Thinking is slow. Judgment is costly. Expertise accumulates over years. Decision-making capacity is bounded. Every major economic model—implicitly or explicitly—treats cognition as an expensive input that constrains production, coordination, and allocation.

Artificial intelligence breaks this assumption.

Not gradually. Not marginally. But categorically.

When cognition becomes cheap, economics does not merely need new parameters. It needs new primitives.

The hidden role of cognition in economic theory

Classical and neoclassical economics rarely model cognition directly, yet it sits everywhere in the background.

Labor is productive because it embeds skill and judgment. Firms exist because coordination is cognitively expensive. Wages reflect productivity because output is tied to human decision-making. Markets fail when information is asymmetric or costly to process.

Even modern growth theory, behavioral economics, and institutional economics all retain the same structural premise: thinking is a limiting factor.

Artificial intelligence removes that limit.

Once judgment, analysis, synthesis, and even creativity can be produced at near-zero marginal cost, the scaffolding that holds many economic intuitions in place begins to wobble.

Why this is an event, not a trend

Most technological progress improves tools. AI changes inputs.

Steam amplified muscle. Electricity extended energy. Computers accelerated calculation. AI substitutes for cognition itself.

An economy can absorb faster tools without revising its logic. It cannot absorb abundant cognition without altering how value is created, distributed, and defended.

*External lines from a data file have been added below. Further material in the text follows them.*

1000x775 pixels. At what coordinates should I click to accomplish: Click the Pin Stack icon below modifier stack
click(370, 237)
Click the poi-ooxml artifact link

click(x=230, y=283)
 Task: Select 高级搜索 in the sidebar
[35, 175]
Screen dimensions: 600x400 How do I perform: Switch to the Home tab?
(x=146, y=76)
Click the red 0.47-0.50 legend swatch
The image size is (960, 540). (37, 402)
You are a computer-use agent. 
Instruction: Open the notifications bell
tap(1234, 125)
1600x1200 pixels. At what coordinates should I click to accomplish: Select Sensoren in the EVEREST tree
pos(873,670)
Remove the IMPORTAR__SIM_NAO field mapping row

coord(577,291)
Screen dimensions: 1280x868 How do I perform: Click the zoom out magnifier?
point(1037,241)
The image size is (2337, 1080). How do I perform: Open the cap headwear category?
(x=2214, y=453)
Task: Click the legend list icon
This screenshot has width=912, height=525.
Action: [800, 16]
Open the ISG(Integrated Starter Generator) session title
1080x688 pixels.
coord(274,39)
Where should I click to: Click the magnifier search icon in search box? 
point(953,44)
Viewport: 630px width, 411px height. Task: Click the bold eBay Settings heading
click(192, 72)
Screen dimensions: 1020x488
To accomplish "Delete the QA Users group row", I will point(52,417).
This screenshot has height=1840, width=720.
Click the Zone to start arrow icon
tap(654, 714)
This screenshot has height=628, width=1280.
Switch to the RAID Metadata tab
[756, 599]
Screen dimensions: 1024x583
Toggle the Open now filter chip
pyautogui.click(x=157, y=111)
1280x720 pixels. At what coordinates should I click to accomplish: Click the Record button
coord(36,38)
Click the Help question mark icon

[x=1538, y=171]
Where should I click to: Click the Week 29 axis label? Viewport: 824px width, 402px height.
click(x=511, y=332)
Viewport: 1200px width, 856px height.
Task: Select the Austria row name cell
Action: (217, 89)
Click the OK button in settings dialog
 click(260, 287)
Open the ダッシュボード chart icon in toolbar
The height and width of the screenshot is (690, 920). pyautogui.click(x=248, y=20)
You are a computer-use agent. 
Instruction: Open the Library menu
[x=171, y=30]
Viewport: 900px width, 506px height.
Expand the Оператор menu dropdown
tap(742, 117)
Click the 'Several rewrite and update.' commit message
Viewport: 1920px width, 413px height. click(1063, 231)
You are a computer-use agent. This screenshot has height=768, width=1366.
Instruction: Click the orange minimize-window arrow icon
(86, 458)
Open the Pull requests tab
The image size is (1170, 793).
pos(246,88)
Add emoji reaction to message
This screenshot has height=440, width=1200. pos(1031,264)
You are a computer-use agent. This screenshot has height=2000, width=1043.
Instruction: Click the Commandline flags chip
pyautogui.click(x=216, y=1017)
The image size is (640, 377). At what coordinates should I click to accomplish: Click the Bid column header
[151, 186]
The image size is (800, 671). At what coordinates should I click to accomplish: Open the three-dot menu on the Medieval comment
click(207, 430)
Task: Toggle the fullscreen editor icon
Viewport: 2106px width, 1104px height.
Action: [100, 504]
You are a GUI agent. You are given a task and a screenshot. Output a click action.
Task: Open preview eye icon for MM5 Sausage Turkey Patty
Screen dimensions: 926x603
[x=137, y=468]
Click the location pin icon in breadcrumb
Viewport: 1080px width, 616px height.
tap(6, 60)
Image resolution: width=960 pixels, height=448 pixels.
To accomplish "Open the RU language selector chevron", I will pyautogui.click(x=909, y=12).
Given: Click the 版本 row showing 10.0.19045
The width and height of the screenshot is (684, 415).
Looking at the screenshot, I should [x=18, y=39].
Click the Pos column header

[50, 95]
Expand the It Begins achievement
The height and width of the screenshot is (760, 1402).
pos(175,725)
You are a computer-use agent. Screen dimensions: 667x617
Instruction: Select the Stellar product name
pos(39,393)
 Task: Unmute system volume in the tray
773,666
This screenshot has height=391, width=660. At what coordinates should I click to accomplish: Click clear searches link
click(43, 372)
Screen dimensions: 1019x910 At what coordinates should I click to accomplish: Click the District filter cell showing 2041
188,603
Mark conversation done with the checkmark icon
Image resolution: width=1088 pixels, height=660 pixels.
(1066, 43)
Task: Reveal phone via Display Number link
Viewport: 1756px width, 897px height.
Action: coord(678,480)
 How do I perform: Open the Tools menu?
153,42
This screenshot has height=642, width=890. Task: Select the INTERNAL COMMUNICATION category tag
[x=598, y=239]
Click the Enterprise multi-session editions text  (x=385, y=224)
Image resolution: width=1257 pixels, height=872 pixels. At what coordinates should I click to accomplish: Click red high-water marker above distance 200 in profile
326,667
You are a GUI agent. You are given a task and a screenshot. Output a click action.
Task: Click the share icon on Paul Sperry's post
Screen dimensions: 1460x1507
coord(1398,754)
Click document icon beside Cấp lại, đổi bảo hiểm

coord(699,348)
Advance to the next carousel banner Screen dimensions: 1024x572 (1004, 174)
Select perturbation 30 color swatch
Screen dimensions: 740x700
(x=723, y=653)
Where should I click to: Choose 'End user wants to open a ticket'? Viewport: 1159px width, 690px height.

When a resource moves from scarce to abundant, it stops being priced and starts being assumed. We no longer price air. We no longer allocate daylight. And increasingly, we will no longer allocate thinking.

This is not a productivity curve. It is a regime shift.

The decoupling of effort and output

For centuries, effort was a reasonable proxy for value creation: more hours, more skill, more thinking—more output. AI breaks that coupling.

A single human, augmented by cheap cognition, can now produce output that once required teams, departments, or entire firms. Conversely, many forms of effort become economically redundant regardless of how skilled or diligent the worker is.

This creates a paradox for labor economics: effort remains psychologically meaningful but economically optional.

Wages, which evolved to price scarce human contribution, lose their anchoring mechanism when contribution no longer requires human cognition at scale.

Why markets still work, but optimize differently

It would be a mistake to conclude that markets fail in a post-scarcity cognition environment. Markets do not disappear when inputs change; they reorient.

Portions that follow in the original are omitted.